Task directions:
Within the listing below, the lines to output run from the one containing "This screenshot has width=1183, height=1050." through the one containing "Task: Click the red number 3 car cell"; copy them exactly and nothing else.

Information provided:
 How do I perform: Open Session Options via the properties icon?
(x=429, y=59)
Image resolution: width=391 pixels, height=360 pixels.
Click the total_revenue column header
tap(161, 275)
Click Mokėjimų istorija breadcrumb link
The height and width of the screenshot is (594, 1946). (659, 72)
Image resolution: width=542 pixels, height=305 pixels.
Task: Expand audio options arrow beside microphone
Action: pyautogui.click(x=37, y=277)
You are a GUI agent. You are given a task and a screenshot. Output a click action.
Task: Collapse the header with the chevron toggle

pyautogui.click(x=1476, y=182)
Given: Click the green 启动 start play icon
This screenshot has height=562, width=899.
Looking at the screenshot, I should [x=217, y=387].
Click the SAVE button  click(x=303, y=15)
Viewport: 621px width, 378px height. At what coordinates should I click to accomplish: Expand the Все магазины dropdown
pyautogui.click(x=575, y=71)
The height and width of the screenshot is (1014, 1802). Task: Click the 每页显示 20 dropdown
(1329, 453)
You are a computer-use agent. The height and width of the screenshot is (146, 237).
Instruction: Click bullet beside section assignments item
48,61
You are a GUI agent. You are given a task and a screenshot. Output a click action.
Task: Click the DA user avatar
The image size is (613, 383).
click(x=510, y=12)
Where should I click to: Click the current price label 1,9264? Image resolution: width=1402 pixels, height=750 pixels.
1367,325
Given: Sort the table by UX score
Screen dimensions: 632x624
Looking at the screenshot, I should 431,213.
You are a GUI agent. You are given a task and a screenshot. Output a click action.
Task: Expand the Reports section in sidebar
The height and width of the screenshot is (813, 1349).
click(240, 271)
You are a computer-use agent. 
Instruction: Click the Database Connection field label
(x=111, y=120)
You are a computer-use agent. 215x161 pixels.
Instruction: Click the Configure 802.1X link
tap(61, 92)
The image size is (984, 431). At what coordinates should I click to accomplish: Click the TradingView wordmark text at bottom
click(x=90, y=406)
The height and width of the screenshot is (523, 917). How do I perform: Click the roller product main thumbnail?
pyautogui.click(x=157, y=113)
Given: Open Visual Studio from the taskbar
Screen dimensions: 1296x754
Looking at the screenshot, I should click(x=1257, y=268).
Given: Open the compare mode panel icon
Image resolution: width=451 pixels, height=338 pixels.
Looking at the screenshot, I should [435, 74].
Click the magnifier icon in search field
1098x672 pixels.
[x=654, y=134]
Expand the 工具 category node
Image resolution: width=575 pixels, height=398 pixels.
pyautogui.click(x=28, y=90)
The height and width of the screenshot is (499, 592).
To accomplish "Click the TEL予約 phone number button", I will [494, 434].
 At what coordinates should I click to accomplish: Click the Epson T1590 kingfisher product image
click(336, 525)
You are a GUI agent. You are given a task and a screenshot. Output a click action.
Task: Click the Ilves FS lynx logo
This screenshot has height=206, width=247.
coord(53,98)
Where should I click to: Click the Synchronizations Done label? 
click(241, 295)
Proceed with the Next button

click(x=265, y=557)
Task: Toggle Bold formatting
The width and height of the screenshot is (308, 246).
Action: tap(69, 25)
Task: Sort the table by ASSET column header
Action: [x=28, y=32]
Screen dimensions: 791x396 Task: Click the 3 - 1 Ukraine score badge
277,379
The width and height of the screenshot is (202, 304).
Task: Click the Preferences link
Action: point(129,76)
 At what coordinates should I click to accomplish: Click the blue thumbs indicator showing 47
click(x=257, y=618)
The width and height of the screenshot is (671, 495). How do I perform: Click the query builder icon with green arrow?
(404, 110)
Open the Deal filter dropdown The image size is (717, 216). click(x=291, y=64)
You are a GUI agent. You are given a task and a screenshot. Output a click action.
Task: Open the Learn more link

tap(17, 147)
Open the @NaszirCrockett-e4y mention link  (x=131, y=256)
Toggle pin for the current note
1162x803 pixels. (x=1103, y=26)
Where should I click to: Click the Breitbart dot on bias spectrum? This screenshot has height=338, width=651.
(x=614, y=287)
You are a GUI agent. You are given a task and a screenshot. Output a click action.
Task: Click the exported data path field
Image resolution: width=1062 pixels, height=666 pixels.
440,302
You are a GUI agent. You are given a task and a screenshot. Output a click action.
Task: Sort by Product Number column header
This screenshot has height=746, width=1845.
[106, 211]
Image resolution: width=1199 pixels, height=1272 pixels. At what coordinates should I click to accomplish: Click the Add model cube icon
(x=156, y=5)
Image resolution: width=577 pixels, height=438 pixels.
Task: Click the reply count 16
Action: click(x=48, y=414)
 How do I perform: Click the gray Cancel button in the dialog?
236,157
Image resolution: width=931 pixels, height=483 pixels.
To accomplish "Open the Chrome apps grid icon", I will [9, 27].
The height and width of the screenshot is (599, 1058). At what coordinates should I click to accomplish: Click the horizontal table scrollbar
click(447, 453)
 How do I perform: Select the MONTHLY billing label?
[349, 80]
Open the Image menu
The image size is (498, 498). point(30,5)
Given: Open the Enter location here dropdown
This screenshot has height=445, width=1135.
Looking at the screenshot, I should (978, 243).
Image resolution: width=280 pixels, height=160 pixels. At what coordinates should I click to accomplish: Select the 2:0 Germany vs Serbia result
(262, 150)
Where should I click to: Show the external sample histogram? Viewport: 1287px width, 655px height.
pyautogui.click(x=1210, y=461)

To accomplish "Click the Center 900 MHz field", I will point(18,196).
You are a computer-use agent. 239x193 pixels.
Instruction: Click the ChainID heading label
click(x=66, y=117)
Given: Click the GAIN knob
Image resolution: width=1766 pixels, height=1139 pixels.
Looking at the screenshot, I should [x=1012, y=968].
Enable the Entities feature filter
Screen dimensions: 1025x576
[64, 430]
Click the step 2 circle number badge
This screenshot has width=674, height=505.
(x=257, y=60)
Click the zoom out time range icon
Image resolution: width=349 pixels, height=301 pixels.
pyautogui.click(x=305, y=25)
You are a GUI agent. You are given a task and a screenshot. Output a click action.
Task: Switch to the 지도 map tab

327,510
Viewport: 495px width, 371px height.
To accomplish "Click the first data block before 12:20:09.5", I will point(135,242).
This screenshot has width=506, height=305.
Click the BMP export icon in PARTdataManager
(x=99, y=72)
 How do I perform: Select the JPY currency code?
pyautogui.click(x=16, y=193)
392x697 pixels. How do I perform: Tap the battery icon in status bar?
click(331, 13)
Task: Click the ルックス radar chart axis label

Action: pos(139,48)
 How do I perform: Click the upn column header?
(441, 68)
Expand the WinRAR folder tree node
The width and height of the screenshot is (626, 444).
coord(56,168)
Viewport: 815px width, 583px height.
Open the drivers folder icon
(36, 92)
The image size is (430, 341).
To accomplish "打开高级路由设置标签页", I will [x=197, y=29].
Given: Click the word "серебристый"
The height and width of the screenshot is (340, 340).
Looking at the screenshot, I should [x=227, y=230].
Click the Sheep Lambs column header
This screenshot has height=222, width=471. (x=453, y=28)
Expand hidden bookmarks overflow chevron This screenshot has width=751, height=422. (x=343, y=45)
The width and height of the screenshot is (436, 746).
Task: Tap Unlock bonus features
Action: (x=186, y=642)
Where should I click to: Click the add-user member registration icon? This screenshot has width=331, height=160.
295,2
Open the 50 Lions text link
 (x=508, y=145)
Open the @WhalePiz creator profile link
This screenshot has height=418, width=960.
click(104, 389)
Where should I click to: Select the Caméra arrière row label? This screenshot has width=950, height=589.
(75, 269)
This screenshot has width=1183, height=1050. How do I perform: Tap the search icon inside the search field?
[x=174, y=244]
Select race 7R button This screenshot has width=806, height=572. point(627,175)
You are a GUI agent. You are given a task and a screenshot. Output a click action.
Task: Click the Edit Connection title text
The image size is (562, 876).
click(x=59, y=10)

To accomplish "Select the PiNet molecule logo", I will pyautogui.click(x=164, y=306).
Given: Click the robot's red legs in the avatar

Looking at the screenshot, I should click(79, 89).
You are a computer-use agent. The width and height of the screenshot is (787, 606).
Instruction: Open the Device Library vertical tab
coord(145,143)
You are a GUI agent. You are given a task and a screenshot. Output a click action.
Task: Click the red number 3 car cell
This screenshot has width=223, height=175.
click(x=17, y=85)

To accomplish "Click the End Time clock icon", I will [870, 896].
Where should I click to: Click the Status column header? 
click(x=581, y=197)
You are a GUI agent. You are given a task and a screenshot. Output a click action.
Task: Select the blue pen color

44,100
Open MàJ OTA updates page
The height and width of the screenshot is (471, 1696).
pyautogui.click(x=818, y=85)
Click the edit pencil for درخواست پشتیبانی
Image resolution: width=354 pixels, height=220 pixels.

Your solution:
This screenshot has width=1183, height=1050. How do I perform: Tap the search icon inside the search field?
[x=174, y=244]
Select race 7R button This screenshot has width=806, height=572. point(627,175)
You are a GUI agent. You are given a task and a screenshot. Output a click action.
Task: Click the Edit Connection title text
The image size is (562, 876).
click(x=59, y=10)

To accomplish "Select the PiNet molecule logo", I will pyautogui.click(x=164, y=306).
Given: Click the robot's red legs in the avatar

Looking at the screenshot, I should click(79, 89).
You are a computer-use agent. The width and height of the screenshot is (787, 606).
Instruction: Open the Device Library vertical tab
coord(145,143)
You are a GUI agent. You are given a task and a screenshot. Output a click action.
Task: Click the red number 3 car cell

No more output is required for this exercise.